RESEARCH@DBTA: The Data Quality Confidence Gap Keeps Widening

Data managers, administrators, engineers, and analysts know more than anyone what kind of data is available to enterprises seeking to compete in the AI and analytics age. However, their perceptions of data quality are slipping—even though data quality has increased in importance due to the rise of analytics, AI, IoT, data monetization, and other next-generation initiatives.

Data leaders see the quality of their enterprise data is deteriorating. Less than 1 in 4 express full confidence in their data, which is down 7 percentage points from 2 years ago.

These are the fi­ndings from a new survey of 202 data decision makers by Unisphere Research, a division of Information Today, Inc.  The survey, conducted in partnership with Melissa, reports no letup in the growing confi­dence gap in the data needed to support next-generation initiatives.
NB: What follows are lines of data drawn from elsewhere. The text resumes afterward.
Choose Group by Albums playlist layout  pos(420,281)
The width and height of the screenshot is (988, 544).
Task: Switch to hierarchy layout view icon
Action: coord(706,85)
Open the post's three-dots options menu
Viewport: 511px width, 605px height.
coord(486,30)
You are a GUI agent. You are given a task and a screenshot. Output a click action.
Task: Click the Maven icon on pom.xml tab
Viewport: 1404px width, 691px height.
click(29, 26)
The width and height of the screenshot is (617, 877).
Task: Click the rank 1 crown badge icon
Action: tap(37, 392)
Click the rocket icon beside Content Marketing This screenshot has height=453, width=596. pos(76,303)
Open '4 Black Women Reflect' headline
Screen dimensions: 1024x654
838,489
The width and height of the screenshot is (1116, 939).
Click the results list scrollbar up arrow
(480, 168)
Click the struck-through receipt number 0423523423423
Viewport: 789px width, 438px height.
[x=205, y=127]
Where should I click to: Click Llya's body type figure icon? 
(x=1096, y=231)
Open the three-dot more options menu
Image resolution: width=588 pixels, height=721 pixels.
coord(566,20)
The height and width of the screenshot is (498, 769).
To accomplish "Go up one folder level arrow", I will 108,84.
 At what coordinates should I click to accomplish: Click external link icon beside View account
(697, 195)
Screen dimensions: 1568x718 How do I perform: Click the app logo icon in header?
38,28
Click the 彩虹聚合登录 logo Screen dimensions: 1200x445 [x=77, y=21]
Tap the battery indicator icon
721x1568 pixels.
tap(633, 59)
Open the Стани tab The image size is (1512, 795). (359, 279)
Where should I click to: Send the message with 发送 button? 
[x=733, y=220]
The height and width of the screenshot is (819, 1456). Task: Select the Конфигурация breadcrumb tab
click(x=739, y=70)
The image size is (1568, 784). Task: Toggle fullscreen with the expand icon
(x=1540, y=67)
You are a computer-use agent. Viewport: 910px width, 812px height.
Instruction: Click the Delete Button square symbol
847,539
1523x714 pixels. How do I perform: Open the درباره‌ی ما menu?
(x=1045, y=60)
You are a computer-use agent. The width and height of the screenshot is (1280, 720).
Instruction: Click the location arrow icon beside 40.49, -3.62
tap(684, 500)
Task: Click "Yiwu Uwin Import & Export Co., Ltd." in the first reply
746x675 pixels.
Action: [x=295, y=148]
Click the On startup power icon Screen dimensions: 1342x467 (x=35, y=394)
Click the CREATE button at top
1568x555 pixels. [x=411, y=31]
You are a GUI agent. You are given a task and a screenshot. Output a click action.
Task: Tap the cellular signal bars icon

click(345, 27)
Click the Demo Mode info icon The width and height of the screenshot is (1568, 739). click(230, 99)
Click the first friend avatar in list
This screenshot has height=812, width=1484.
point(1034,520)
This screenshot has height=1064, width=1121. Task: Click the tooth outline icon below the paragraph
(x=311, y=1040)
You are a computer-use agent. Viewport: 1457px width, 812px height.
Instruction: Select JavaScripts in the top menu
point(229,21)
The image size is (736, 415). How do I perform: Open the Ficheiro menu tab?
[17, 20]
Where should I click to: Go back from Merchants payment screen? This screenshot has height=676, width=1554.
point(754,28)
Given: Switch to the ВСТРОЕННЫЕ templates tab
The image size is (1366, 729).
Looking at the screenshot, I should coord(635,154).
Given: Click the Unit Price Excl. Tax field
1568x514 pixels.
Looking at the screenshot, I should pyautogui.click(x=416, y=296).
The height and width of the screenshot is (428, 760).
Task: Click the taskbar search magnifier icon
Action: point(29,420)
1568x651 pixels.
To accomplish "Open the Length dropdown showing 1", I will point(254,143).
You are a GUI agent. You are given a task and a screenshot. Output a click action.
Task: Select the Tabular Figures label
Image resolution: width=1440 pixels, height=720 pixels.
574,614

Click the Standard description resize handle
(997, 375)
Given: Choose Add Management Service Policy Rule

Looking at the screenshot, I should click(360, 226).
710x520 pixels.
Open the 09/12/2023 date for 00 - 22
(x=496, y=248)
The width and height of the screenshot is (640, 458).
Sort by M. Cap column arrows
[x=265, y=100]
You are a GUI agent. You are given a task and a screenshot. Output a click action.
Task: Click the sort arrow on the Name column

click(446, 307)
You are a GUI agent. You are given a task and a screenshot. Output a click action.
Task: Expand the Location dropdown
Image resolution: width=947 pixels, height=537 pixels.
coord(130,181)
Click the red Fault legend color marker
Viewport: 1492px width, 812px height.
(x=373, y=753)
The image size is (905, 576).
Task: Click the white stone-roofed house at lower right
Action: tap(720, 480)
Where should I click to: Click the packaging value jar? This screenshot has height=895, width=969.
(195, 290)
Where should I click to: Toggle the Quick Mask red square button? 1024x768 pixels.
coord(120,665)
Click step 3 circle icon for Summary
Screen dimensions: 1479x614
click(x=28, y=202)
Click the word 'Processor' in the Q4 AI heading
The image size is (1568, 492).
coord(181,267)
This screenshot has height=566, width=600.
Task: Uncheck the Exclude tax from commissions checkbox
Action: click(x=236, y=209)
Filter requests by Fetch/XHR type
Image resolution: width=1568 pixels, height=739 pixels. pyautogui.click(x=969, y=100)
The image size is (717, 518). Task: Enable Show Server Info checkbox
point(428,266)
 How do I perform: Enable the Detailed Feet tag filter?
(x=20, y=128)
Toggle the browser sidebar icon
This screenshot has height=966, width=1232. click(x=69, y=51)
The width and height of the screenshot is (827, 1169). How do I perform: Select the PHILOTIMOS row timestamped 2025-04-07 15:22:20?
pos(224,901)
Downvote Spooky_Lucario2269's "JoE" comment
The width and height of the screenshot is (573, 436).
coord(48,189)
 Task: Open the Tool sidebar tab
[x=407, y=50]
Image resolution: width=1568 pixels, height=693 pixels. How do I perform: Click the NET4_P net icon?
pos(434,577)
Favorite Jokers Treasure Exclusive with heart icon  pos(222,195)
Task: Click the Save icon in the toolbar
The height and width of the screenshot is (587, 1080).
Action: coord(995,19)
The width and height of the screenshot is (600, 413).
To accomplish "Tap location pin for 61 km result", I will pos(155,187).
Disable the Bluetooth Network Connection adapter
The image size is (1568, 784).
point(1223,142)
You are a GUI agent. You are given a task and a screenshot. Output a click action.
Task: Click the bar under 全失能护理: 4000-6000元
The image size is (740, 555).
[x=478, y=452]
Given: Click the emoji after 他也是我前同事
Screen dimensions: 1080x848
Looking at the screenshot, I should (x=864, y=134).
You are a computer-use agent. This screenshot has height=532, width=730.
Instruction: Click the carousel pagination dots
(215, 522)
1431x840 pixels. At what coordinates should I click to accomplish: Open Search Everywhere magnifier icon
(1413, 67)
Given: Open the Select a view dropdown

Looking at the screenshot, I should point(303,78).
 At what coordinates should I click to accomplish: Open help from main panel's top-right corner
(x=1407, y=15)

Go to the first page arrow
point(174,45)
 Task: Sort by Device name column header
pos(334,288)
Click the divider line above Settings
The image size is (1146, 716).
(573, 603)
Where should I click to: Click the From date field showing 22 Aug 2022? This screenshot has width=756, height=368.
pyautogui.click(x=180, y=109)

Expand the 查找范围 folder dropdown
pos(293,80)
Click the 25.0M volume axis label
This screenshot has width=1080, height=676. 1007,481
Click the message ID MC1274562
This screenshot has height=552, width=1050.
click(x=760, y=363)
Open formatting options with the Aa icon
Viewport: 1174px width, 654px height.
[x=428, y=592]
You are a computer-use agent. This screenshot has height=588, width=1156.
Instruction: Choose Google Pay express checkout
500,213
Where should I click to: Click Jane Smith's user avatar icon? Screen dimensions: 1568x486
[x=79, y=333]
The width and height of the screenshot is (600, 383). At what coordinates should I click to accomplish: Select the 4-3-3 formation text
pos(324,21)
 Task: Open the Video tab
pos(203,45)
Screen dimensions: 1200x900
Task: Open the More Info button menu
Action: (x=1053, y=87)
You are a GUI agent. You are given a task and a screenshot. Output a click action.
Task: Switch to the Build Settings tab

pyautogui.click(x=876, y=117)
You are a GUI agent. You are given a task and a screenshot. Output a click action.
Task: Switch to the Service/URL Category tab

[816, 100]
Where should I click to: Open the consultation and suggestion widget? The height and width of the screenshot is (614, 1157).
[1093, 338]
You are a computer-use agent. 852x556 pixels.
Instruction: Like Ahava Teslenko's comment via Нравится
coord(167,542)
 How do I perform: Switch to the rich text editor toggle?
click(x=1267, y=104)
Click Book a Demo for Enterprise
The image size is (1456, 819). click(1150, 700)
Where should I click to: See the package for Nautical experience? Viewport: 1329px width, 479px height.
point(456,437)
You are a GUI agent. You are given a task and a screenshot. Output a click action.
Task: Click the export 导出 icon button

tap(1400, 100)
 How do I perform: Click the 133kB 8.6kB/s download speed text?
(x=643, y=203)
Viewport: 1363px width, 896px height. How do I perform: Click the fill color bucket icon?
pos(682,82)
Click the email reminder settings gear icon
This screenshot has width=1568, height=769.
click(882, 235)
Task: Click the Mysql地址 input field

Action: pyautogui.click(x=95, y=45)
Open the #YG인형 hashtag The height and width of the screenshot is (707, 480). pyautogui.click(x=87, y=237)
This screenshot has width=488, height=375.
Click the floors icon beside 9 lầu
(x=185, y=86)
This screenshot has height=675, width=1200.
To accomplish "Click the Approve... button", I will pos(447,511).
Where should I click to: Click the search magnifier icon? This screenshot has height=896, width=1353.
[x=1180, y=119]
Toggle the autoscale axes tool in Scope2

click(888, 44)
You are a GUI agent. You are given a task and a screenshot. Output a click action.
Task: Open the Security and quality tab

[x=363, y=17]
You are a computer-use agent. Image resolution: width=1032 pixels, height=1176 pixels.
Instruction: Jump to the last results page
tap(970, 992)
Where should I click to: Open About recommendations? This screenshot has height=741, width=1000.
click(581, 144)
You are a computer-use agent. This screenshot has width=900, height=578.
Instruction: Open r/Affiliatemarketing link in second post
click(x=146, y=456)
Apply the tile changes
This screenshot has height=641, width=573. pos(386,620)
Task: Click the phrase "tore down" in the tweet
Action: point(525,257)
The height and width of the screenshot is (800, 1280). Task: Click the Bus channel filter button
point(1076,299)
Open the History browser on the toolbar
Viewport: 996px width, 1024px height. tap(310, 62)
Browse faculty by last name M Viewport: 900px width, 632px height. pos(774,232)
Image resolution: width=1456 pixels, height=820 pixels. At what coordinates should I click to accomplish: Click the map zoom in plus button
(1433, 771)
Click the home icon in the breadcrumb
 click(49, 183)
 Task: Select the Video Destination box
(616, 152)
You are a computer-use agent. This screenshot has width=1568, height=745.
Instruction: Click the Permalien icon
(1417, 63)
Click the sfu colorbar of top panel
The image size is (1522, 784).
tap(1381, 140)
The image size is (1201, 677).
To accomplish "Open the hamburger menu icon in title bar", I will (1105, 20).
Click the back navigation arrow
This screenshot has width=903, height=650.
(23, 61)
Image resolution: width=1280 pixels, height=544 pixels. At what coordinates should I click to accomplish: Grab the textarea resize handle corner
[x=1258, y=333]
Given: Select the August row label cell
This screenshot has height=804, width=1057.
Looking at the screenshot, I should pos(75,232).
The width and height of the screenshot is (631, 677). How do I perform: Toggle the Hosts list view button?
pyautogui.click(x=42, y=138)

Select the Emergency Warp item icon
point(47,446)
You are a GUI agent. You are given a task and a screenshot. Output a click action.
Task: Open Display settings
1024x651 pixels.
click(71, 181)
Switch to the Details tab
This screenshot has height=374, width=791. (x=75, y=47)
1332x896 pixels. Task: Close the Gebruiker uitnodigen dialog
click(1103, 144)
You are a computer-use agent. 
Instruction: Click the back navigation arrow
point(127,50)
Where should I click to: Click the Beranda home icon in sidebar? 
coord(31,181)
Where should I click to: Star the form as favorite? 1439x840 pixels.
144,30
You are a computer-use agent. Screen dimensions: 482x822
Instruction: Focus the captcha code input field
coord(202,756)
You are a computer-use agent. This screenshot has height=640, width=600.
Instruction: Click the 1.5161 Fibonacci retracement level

This is the third survey in this annual series, and its results show that trends have evolved in the data quality space since the first survey back in 2021.

The survey ­finds that confi­dence in data quality is slipping. Only 23% express full con­dence in their organization’s data. This is down 7 percentage points from a similar survey conducted 2 years ago.

In addition, data quality is likely impeding efforts to move forward with the data-driven initiatives that are essential to the 2020s’ enterprise. Close to one-third say data quality is a constant, ongoing issue, which is up from 26% 2 years ago.

Why does data quality appear to be waning while issues associated with data quality are on the rise? Evidence from this survey suggests that it is likely tied to the growing demand for AI or analytics workloads, which require the best data at a moment’s notice. Additionally, the push to build AI capabilities is exposing weaknesses in companies’ data supply chains that urgently need to be addressed.

Confi­dence in data quality is slipping, yet organizations have taken their eye off the ball when it comes to addressing data quality issues. Lack of organizational support for data quality efforts—along with determining ROI—may be at the root of lagging progress in such efforts. Fifty percent of respondents cite lack of internal support, which is up 8 percentage points from 2 years ago.

The need is urgent, as initiatives such as advanced analytics and AI are shining greater attention on data quality. When asked how data issues are discovered, most are now uncovered through data analytics and AI projects, surpassing occasions such as more standard database upgrades or changes. A majority, 57%, report that they found out about issues through implementation of next-generation data projects, which is up from 43% 2 years ago. This points to the criticality of data quality to the success of AI and analytics initiatives.

How do data managers and administrators monitor and discover quality issues within their datasets? The most prevalent means of discovery is still through human engagement over automated or systems discovery. Typically, dealing with data quality issues has involved time-consuming manual processes.

The survey shows that there are efforts to step up automation to address data quality, while still relying on human input. There has been an acceleration in efforts to build custom solutions to address data quality issues, which is up 6 percentage points from 2 years ago to 64% today. Still, 40% expect business users to take greater responsibility for the quality of data they oversee, a trend that has also accelerated somewhat during the past 2 years.

It’s also important to note that the survey con­firms that the cloud is not a panacea for data quality issues. While close to half of executives say a majority of their data is now cloud-borne, this has not resolved data quality issues. They acknowledge that data quality needs to start at home, and that these issues persist even after data has been migrated or generated in the cloud. While the use of cloud for data storage and management has expanded, moving to the cloud has not resolved data quality issues, showing little or no improvement from previous surveys. Forty-two percent report an increase in issues, which is in line with previous studies.

Within today’s environments, businesses are aggressively moving into AI— both generative and operational—which requires massive amounts of accurate and timely data. The rise of large language models—both those publicly available as well as those contained within enterprises— to support business decision making and customer communications means data is being pressed into service in new and highly demanding ways, such as training data and real-time streaming feeds. The models need to support growing demand for intelligent, customer-facing applications such as chatbots and conversational interfaces, as well as intelligent assistants for internal enterprise operations. With all this, the need for high-quality, reliable data is urgent.